## EXERCISE DESCRIPTION
Output the records as a Markdown table with the columns Row and Line, beginning with the line containing "Identify the location of y-tick-label: 18." and continuing through the line containing "coordinates (968, 592).", both included. Number each row and leave out blank lines.

## DATA
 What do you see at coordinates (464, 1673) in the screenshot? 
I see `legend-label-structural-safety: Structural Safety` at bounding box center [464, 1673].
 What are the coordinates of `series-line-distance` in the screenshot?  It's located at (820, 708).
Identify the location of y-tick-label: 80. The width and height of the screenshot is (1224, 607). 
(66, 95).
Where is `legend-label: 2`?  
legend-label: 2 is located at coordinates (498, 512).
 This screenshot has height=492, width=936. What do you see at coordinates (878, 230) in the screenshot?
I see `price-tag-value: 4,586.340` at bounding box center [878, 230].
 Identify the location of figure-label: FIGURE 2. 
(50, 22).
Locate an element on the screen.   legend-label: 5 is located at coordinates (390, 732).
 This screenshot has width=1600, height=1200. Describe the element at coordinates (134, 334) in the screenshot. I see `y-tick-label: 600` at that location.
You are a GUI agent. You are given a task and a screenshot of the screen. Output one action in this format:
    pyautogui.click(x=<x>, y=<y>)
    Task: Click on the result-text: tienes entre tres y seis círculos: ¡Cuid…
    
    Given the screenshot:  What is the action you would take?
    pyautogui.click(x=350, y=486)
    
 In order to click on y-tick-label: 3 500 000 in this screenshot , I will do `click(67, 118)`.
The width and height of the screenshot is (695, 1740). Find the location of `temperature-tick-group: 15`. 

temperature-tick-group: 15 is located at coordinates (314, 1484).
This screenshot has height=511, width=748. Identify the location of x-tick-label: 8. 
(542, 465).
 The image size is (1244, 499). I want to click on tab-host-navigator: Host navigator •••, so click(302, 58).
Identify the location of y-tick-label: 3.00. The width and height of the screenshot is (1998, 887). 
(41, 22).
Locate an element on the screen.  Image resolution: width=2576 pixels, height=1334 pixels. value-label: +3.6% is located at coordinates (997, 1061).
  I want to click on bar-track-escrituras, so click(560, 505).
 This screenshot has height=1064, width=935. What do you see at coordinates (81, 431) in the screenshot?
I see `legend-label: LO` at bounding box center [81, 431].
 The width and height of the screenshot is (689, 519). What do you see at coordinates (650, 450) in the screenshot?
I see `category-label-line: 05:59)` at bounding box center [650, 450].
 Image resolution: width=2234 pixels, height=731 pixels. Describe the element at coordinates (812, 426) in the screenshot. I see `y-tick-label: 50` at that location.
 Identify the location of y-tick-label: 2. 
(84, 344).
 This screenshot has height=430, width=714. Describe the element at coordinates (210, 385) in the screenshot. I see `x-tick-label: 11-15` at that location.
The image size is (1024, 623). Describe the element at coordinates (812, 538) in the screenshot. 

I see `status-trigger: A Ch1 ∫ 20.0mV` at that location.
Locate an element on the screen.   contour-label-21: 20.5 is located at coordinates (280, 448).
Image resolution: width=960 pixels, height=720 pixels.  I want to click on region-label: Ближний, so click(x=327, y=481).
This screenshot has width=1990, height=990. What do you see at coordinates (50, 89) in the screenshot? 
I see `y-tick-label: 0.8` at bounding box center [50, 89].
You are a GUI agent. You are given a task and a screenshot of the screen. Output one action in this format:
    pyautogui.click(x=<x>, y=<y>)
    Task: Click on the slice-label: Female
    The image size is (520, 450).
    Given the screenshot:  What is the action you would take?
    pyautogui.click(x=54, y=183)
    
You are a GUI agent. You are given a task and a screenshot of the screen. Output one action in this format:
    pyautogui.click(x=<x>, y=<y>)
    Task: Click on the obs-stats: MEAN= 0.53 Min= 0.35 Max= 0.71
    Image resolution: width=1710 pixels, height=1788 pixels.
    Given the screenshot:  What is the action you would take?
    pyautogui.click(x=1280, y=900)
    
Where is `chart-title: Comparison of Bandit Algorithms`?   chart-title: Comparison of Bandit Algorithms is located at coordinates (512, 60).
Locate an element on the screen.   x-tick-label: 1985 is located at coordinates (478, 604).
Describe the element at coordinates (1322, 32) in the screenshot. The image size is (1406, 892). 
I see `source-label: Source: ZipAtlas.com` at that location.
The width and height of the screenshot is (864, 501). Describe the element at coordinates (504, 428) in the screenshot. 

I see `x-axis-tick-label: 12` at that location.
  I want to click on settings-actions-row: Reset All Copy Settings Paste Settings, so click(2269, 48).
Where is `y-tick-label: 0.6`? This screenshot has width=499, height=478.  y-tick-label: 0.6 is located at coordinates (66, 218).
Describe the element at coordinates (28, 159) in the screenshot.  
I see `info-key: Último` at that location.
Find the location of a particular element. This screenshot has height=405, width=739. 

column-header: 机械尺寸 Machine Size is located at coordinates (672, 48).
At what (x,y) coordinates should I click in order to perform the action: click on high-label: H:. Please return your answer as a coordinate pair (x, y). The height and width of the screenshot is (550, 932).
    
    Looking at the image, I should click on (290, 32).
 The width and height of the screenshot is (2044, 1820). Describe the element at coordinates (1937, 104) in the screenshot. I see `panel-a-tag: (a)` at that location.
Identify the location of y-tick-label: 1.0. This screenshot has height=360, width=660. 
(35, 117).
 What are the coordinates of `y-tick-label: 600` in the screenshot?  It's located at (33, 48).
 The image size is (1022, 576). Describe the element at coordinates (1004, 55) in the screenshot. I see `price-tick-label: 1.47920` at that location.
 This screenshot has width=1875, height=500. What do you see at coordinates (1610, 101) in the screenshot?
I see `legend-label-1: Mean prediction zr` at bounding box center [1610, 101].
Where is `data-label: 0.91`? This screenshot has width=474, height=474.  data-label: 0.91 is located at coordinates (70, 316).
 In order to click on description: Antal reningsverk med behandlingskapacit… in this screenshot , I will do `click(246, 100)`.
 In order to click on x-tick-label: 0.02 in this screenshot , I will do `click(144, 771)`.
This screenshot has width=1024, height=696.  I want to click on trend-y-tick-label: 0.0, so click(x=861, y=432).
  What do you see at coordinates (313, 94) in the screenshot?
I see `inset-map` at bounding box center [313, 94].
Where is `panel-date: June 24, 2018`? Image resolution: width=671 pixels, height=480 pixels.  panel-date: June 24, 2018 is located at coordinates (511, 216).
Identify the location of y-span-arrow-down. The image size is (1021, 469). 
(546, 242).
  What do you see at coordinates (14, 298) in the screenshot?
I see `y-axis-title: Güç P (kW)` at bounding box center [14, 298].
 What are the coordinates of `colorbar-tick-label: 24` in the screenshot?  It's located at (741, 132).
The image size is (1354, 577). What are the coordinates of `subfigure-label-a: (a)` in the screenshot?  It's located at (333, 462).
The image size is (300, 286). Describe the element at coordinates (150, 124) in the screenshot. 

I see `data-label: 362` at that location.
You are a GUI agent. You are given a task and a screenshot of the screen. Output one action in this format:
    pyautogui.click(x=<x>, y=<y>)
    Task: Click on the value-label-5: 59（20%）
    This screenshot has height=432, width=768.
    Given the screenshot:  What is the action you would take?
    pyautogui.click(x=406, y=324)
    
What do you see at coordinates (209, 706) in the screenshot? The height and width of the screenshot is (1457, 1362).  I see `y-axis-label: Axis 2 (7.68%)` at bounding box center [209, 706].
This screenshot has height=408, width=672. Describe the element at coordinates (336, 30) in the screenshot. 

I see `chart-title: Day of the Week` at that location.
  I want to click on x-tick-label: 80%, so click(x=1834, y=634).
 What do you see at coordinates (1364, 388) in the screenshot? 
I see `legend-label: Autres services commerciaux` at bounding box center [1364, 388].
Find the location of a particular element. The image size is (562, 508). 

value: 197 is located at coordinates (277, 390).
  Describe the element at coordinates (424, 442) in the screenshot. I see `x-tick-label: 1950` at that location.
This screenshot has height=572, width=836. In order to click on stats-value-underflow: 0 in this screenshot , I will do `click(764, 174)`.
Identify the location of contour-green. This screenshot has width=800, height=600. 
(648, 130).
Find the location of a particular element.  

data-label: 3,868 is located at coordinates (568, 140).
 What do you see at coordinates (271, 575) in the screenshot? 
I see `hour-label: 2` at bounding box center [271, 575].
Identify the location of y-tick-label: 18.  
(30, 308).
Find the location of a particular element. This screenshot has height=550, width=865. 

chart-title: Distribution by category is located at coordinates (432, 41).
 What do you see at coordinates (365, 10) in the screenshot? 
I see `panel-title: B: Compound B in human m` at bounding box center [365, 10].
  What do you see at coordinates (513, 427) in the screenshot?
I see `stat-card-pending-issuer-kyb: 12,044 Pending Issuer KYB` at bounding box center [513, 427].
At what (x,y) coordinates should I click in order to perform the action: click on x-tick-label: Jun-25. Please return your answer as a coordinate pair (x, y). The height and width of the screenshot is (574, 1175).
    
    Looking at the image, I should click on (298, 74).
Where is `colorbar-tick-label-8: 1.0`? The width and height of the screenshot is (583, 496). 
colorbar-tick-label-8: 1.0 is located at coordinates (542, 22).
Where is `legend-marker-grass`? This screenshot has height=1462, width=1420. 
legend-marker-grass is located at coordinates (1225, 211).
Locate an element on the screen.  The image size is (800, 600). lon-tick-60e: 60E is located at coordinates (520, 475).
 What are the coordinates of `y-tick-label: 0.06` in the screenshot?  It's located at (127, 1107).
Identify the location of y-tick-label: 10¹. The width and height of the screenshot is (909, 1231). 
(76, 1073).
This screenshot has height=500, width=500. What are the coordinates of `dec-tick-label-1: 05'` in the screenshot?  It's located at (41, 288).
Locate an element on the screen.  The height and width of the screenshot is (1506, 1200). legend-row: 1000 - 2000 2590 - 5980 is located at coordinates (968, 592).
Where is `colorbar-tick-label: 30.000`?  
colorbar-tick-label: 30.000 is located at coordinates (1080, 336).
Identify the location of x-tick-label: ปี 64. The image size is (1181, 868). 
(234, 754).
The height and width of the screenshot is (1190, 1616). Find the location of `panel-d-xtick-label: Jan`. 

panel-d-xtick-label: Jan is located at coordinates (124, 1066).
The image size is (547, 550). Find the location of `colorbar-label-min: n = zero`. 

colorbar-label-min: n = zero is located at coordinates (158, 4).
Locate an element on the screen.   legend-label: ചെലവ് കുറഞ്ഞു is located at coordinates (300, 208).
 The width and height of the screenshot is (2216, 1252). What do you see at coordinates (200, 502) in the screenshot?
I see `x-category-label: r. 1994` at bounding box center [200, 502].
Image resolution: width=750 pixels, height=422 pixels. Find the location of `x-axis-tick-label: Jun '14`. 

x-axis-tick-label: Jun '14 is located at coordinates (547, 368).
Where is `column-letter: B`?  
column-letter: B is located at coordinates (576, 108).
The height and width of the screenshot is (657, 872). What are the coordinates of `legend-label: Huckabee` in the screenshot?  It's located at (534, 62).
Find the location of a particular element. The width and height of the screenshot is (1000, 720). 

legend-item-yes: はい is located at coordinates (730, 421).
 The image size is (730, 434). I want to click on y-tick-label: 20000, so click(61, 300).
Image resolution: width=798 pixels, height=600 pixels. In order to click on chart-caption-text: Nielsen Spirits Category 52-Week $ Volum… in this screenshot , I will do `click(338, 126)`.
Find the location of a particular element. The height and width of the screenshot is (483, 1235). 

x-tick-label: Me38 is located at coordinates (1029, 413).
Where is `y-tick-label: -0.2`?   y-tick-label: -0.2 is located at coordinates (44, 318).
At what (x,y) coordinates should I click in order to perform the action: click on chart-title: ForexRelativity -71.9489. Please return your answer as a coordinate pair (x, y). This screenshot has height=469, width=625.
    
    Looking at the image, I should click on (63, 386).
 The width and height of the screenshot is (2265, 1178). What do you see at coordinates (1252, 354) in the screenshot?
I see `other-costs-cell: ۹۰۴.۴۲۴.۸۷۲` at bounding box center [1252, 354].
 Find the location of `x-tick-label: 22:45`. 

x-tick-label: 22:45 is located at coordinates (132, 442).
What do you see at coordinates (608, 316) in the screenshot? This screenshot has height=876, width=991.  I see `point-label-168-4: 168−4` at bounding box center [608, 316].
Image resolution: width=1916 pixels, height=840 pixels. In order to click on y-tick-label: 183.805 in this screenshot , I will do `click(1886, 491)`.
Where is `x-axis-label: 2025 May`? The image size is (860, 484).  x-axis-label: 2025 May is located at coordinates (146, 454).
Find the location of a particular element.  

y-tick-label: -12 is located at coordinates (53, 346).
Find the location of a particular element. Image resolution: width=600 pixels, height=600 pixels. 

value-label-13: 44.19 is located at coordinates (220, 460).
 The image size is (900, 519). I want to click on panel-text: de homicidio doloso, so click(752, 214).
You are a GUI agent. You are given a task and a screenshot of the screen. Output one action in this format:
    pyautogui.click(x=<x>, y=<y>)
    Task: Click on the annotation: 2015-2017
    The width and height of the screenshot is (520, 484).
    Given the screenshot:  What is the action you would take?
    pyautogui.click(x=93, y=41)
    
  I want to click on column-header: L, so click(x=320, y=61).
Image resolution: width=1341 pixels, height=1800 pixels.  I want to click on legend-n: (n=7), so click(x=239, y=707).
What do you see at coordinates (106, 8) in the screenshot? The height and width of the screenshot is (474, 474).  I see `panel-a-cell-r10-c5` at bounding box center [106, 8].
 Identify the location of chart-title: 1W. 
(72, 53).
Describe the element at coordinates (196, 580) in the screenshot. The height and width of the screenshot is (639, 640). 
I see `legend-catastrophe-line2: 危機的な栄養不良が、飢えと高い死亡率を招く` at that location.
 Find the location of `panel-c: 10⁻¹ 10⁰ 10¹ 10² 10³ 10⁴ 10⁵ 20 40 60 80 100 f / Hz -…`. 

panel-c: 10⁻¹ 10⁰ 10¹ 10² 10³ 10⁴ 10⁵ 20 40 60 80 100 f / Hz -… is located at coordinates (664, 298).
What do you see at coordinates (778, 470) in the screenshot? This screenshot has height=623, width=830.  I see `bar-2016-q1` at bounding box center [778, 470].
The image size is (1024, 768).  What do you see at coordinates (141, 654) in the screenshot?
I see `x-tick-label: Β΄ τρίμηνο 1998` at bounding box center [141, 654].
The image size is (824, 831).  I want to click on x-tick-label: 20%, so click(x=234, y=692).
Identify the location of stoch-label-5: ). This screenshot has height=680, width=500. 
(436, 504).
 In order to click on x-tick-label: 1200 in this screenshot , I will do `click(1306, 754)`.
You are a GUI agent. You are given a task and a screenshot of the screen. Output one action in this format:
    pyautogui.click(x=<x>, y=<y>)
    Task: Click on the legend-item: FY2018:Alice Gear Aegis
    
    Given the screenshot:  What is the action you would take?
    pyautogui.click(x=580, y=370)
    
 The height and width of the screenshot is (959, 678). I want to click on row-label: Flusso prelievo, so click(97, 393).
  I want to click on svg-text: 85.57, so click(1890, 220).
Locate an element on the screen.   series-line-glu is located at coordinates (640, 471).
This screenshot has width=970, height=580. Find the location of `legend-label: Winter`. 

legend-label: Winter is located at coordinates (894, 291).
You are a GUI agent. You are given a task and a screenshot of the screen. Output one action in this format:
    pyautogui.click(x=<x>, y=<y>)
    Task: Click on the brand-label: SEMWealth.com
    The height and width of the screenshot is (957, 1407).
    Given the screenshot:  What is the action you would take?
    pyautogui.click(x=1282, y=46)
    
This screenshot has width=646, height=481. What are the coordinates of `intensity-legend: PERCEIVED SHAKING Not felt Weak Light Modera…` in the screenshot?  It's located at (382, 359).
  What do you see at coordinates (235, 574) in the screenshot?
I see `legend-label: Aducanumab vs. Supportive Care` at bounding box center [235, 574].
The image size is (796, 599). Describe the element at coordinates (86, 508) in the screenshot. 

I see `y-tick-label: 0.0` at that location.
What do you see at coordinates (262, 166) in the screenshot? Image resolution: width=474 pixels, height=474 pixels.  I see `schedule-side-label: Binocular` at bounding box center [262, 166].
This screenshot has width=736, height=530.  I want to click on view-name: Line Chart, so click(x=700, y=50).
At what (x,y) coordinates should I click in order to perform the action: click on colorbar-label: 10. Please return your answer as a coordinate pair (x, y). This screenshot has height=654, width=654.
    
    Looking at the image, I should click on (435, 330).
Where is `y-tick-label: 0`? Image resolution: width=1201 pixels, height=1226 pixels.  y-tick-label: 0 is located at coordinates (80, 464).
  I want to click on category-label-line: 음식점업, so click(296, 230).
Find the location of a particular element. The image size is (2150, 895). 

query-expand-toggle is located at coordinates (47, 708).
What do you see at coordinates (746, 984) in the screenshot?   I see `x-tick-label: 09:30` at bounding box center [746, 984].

## TASK ANSWER
| Row | Line |
|---|---|
| 1 | Identify the location of y-tick-label: 18.   |
| 2 | (30, 308). |
| 3 | Find the location of a particular element. This screenshot has height=550, width=865.  |
| 4 | chart-title: Distribution by category is located at coordinates (432, 41). |
| 5 |  What do you see at coordinates (365, 10) in the screenshot?  |
| 6 | I see `panel-title: B: Compound B in human m` at bounding box center [365, 10]. |
| 7 |   What do you see at coordinates (513, 427) in the screenshot? |
| 8 | I see `stat-card-pending-issuer-kyb: 12,044 Pending Issuer KYB` at bounding box center [513, 427]. |
| 9 | At what (x,y) coordinates should I click in order to perform the action: click on x-tick-label: Jun-25. Please return your answer as a coordinate pair (x, y). The height and width of the screenshot is (574, 1175). |
| 10 |     Looking at the image, I should click on (298, 74). |
| 11 | Where is `colorbar-tick-label-8: 1.0`? The width and height of the screenshot is (583, 496).  |
| 12 | colorbar-tick-label-8: 1.0 is located at coordinates (542, 22). |
| 13 | Where is `legend-marker-grass`? This screenshot has height=1462, width=1420.  |
| 14 | legend-marker-grass is located at coordinates (1225, 211). |
| 15 | Locate an element on the screen.  The image size is (800, 600). lon-tick-60e: 60E is located at coordinates (520, 475). |
| 16 |  What are the coordinates of `y-tick-label: 0.06` in the screenshot?  It's located at (127, 1107). |
| 17 | Identify the location of y-tick-label: 10¹. The width and height of the screenshot is (909, 1231).  |
| 18 | (76, 1073). |
| 19 | This screenshot has height=500, width=500. What are the coordinates of `dec-tick-label-1: 05'` in the screenshot?  It's located at (41, 288). |
| 20 | Locate an element on the screen.  The height and width of the screenshot is (1506, 1200). legend-row: 1000 - 2000 2590 - 5980 is located at coordinates (968, 592). |